(Collected data entries)
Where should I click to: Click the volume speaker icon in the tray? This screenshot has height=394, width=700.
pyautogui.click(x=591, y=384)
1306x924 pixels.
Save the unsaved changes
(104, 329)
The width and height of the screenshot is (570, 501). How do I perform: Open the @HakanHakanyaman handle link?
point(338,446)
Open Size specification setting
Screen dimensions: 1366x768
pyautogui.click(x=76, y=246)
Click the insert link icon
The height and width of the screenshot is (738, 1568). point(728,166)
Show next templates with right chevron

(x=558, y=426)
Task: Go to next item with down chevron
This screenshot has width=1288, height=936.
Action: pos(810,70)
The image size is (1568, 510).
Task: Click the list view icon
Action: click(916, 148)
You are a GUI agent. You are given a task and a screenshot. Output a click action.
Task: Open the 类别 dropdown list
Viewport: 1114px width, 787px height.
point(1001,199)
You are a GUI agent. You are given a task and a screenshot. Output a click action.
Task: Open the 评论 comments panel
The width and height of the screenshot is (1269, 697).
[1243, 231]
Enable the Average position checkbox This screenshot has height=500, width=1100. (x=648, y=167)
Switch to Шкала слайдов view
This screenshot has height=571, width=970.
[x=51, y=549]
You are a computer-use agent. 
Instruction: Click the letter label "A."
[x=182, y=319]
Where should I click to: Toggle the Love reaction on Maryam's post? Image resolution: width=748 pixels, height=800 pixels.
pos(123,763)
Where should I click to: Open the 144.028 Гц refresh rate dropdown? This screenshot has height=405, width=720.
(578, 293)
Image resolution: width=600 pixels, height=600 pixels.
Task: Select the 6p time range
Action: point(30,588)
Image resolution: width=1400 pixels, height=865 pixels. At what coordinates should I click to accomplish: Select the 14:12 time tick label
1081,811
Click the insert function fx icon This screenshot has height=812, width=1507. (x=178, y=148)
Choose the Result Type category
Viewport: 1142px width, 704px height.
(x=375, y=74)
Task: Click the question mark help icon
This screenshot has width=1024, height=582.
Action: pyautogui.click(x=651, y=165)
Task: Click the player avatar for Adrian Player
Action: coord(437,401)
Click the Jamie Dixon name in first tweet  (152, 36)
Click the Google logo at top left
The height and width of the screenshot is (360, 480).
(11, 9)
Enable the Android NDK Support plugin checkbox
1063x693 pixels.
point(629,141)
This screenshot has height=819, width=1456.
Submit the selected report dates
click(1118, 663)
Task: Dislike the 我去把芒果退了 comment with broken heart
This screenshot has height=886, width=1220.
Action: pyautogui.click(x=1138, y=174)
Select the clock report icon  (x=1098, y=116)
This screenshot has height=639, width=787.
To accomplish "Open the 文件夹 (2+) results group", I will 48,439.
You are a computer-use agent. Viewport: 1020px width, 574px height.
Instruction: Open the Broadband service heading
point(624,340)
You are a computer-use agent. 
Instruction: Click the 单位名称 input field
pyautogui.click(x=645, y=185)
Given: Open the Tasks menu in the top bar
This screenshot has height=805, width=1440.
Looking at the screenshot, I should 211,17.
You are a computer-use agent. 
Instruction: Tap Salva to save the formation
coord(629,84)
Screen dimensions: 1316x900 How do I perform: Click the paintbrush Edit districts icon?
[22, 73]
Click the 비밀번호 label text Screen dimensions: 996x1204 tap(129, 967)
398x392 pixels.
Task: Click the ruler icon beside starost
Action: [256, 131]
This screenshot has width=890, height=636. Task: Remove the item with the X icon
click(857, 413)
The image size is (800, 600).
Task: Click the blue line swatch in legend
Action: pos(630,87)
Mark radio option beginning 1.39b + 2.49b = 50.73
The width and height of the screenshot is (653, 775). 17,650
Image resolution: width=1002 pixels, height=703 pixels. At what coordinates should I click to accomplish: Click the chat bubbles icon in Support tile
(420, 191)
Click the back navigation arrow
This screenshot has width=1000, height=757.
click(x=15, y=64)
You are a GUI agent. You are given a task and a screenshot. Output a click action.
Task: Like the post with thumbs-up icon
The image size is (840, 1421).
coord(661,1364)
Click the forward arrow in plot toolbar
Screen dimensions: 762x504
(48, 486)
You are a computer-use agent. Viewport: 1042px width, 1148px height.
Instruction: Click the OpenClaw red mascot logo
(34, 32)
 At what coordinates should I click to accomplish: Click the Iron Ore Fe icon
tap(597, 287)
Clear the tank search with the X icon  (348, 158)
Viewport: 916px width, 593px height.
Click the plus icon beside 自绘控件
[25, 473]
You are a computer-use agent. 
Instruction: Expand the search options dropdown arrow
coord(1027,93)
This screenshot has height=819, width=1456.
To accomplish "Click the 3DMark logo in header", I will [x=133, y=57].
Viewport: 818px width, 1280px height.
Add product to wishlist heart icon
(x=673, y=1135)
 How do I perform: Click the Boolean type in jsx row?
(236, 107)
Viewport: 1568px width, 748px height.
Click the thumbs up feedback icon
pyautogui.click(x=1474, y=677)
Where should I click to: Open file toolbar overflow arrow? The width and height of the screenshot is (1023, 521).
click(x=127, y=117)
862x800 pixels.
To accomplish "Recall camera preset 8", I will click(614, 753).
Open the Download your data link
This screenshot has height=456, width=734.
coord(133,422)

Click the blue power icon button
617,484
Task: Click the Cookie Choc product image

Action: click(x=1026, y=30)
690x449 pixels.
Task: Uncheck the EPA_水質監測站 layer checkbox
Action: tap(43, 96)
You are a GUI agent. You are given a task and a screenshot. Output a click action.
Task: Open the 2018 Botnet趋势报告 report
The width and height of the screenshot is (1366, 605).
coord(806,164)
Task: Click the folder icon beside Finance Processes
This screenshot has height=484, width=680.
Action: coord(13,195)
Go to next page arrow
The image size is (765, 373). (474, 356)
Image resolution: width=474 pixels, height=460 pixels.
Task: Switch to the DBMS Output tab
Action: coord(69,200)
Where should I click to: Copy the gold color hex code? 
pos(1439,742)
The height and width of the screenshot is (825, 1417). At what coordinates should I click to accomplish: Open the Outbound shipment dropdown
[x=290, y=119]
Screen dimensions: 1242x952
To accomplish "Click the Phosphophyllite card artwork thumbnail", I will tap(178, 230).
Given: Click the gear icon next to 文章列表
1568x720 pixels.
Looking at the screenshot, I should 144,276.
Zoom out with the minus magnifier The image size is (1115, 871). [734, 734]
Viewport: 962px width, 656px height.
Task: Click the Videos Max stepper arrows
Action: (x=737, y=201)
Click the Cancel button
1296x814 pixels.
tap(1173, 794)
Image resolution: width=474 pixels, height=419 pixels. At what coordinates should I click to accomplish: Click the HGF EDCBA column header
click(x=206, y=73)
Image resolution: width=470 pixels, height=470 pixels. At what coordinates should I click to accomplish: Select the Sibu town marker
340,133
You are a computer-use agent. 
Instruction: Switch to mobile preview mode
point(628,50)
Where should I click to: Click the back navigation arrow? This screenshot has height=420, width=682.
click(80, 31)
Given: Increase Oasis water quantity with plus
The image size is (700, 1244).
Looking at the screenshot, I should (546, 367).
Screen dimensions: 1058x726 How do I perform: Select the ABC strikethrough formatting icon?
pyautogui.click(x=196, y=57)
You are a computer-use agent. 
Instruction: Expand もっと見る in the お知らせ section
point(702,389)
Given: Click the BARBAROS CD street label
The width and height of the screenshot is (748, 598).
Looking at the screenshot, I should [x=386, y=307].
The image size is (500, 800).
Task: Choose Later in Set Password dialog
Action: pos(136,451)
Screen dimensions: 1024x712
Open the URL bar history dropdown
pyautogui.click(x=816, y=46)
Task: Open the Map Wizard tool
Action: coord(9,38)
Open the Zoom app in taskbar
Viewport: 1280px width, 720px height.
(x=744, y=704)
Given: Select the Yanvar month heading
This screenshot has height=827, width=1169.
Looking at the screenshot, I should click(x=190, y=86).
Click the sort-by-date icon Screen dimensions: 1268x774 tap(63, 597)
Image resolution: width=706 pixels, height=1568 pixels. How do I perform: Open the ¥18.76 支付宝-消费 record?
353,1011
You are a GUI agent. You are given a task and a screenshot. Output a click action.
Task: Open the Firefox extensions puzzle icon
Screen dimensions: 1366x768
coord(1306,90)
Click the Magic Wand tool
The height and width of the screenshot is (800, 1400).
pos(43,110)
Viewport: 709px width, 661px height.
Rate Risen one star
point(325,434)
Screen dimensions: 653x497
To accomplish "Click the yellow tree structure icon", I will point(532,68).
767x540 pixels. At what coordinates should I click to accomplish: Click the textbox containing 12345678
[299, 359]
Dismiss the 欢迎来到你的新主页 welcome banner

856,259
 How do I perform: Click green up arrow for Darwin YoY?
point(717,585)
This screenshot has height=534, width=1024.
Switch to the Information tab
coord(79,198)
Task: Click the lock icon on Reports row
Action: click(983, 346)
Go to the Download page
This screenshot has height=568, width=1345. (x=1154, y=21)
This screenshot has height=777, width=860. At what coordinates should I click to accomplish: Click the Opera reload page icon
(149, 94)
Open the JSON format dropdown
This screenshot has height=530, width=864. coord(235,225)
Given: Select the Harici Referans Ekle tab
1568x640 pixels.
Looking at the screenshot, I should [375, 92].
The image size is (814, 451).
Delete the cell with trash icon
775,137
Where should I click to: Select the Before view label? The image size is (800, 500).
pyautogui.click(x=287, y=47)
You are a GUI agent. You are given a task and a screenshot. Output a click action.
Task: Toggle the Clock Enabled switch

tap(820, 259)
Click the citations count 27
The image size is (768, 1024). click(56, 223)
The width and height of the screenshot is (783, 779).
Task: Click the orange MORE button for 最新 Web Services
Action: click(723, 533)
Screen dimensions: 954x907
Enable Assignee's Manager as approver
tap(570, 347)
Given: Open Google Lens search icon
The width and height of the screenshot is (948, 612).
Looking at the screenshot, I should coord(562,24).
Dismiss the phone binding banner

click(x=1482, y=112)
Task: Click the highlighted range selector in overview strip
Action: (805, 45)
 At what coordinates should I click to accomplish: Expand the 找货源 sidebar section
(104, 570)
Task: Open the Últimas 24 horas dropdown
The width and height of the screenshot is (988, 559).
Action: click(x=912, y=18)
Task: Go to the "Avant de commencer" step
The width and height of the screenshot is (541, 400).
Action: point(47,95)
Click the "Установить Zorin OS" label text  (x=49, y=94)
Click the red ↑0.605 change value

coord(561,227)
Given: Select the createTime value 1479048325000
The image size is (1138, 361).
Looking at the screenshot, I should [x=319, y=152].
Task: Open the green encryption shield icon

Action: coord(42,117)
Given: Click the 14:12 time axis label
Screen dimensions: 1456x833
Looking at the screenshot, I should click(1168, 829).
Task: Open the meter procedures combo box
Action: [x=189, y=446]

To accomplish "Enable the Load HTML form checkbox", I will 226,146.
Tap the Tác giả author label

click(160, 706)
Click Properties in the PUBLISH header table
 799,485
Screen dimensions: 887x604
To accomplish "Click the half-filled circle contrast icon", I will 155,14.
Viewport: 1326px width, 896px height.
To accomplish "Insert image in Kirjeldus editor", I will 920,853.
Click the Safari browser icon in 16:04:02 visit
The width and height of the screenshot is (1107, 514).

* Task goal
In the entries above, which lines hold the word "Google"? Copy them out.

* Task result
Click the Google logo at top left
Given: Open Google Lens search icon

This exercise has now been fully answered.